Integration has recently (as of July 2013) been added to V8 and to Chrome to allow profiling JavaScript in V8. As of this writing, there isn't complete coverage for all of V8's internal functions which can result in dis-contiguous call graph for some JavaScript code.

Details

How do I use it?

To use SyzyProf, you must:

Download and install the latest SyzyProf installer from the official build archive.
Download and uncompress the KCacheGrind zip archive. If you work at Google, you can instead download this (newer) version of QCacheGrind, pre-built for Windows.
Launch a SyzyProf shell from the SyzyProf folder in the start menu.
Instrument your Chrome or Chromium build.
Launch the call trace service.
Run the instrumented Chrome instance.
Aggregate the binary profile trace data with the grinder tool.
Open the grinder output file in KCacheGrind.
Profit!

A profiling session might go like this:

> InstrumentChrome chrome-win32
> mkdir traces
> start call_trace_service.exe start --verbose --trace-dir=traces
> chrome-win32\chrome.exe --user-data-dir=c:\temp\killmenow
    ... time passes ...
> call_trace_service.exe stop
> grinder.exe --mode=profile --output-file=chrome.callgrind traces\*.bin 
> kcachegrind.exe chrome.callgrind

Screenshot

This will open the callgrind file in KCacheGrind (or QCacheGrind) which will look something like this:

Some things to note about this screenshot are:

The call graph is presented visually, with the costliest calls highlighted.
The SyzyProf Grinder outputs a profile part per thread. This means that for any given function, you can view its cost in an individual thread, across a selection of multiple threads, or across all threads in a process.
If you're profiling a locally built version of Chrome, you'll be able to view the sources annotated with profiling data.
QCacheGrind rocks.

Caveats

Note that SyzyProf needs the binary to be linked with the "/PROFILE" flag set, and that SyzyProf cannot at the present time instrument official Chrome binaries for boring reasons that will eventually be remedied.

How does it work?

SyzyProf uses binary instrumentation to get a hook on every function entry, and then employs "return address swizzling" to get an exit hook. This is done by grabbing the return address on the stack at function entry, pushing it to a "shadow stack", and replacing it with the address of the exit hook.

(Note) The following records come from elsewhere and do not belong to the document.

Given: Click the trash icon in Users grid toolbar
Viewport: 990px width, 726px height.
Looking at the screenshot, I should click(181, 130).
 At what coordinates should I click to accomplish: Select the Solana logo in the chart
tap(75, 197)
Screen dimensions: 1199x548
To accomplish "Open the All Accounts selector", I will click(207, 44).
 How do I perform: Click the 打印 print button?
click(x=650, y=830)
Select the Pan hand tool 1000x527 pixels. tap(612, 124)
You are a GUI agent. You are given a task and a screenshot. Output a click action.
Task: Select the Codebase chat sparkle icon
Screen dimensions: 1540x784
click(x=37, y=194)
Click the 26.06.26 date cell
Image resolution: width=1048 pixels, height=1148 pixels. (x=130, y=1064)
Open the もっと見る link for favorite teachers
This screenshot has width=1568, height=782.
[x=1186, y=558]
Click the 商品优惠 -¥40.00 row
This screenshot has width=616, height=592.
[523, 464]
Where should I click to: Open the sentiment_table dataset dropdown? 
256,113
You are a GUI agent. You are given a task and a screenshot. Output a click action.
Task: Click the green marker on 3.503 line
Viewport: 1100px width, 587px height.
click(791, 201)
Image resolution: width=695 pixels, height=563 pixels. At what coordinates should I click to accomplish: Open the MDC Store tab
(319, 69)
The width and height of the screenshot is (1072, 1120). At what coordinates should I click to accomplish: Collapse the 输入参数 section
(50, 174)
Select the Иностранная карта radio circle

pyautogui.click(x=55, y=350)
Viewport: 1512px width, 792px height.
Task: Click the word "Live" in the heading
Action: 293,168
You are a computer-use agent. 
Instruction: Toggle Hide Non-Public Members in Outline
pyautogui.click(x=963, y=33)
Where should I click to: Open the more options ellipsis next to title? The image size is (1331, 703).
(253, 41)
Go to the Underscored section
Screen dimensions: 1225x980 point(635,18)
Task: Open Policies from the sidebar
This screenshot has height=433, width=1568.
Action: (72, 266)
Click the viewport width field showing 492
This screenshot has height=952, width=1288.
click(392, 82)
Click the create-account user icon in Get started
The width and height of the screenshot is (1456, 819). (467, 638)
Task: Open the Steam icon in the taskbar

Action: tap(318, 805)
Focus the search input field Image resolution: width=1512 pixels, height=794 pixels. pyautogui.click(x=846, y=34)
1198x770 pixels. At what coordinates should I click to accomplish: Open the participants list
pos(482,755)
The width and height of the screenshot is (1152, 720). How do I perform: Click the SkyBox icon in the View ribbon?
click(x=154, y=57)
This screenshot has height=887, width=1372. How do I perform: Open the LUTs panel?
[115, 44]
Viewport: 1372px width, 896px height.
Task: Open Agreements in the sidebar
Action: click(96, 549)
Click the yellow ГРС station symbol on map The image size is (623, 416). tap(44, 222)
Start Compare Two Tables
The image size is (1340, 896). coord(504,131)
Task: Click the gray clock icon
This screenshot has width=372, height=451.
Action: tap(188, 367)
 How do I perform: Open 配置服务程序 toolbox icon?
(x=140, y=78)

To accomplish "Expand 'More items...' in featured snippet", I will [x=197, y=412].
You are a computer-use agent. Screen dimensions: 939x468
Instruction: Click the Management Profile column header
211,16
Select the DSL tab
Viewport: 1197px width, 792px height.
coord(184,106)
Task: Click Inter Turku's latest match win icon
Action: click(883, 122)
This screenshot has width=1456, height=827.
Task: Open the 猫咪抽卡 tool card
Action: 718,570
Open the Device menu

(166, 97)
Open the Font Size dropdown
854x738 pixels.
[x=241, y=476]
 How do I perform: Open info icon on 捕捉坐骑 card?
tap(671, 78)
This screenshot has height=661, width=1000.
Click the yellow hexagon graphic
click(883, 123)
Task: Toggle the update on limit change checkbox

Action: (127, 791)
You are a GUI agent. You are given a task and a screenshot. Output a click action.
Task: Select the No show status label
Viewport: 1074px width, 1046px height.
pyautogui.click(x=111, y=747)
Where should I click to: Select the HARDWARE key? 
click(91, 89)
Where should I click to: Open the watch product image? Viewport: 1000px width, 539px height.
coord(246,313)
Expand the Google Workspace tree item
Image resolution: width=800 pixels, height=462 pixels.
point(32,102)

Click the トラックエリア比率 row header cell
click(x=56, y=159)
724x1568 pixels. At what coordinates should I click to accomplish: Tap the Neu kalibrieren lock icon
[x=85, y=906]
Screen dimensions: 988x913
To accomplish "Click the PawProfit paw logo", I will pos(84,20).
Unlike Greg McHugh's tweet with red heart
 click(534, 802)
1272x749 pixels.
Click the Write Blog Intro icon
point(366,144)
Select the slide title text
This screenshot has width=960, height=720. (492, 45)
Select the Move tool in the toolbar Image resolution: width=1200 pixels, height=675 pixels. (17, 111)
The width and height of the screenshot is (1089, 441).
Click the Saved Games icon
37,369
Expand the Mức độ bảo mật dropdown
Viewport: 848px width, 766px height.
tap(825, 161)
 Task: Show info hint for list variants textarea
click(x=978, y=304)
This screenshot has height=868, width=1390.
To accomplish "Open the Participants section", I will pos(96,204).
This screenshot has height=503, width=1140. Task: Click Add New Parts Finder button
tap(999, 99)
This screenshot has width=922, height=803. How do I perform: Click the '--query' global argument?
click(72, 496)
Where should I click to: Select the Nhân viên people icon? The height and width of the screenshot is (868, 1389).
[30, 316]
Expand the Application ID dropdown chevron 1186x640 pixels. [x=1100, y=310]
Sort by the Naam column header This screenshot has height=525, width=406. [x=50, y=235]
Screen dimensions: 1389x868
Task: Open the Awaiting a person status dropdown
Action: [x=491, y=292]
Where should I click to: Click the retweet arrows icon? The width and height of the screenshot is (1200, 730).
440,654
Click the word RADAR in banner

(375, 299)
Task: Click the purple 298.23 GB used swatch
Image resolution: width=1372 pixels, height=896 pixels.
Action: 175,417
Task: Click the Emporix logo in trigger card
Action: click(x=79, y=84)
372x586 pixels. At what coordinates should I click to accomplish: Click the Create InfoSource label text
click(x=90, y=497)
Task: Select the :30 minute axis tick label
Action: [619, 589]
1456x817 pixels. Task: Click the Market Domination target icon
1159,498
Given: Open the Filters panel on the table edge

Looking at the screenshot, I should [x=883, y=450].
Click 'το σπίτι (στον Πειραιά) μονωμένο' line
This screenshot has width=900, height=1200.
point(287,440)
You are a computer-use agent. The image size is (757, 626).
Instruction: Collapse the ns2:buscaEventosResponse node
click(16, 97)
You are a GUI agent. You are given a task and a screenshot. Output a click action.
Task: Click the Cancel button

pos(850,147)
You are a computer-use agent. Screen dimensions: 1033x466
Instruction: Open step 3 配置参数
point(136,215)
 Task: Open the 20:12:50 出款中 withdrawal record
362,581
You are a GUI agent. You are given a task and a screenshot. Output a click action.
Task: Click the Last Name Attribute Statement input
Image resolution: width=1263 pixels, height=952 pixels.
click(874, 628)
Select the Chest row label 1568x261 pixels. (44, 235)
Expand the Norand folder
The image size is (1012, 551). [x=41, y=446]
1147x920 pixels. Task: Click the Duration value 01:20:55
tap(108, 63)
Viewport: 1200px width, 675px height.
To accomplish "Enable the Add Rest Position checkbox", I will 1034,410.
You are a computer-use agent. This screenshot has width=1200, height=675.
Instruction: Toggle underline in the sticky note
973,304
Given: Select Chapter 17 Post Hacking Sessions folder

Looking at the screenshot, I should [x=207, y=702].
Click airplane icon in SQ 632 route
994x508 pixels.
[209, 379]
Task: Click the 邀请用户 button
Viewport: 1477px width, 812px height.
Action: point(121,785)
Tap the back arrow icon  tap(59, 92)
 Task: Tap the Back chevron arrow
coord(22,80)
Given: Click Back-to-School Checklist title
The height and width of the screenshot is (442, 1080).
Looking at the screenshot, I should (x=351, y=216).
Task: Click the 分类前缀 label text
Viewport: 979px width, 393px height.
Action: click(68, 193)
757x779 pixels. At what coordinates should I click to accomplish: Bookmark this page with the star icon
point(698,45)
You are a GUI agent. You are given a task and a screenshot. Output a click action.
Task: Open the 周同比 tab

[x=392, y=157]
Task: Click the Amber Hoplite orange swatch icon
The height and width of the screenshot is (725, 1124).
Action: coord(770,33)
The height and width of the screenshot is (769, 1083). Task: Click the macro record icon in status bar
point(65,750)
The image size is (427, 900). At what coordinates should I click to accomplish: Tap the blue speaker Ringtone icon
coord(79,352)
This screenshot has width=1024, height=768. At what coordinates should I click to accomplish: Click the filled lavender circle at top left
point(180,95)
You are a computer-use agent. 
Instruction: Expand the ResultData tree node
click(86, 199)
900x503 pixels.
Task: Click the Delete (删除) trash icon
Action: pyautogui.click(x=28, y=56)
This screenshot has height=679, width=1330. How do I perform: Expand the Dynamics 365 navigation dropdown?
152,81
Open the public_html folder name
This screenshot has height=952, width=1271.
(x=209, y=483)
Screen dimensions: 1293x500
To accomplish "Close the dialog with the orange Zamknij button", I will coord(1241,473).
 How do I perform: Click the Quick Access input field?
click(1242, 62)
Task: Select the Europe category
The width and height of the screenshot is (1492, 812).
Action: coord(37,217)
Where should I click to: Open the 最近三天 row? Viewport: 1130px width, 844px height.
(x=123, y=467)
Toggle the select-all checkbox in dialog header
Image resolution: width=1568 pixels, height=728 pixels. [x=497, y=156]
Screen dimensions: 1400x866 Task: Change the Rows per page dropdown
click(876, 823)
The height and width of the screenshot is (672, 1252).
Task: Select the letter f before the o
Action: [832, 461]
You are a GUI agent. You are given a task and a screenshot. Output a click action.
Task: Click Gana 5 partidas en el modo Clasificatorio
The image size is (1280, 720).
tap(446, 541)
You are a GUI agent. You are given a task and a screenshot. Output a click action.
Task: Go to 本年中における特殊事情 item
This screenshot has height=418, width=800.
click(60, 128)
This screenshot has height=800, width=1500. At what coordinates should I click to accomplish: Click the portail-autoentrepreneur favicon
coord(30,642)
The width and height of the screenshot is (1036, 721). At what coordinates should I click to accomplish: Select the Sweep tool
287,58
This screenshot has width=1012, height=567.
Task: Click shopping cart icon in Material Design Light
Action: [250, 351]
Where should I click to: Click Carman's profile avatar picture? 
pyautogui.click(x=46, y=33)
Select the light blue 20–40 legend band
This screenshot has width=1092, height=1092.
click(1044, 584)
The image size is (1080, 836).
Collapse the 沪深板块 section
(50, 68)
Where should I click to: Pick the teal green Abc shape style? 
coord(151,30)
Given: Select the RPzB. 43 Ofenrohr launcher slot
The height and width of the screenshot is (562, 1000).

Each exit hook is an executable thunk, allocated from a thread-local stash. Each thunk contains a short instruction sequence that calls the main exit hook, and immediately following the thunk is the shadow stack data for that level of the shadow stack. This is more robust and performant than an explicit shadow stack, especially in the presence of non-local gotos and exceptions (which can implicitly pop the machine stack), as well as assembly tricks that can arbitrarily mess with the stack.

The swizzling creates a problem with V8, which looks at the return addresses of certain runtime functions to find the JIT/JS code that invoked them. To work around this, V8 has been enhanced with a profiling hook, which gives the profiler an opportunity to resolve an address on stack, to the location of the profiler's stash of the original return address. Search for "SetReturnAddressLocationResolver" in the V8 API include file. Chrome has then been augmented to set this hook when running under instrumentation.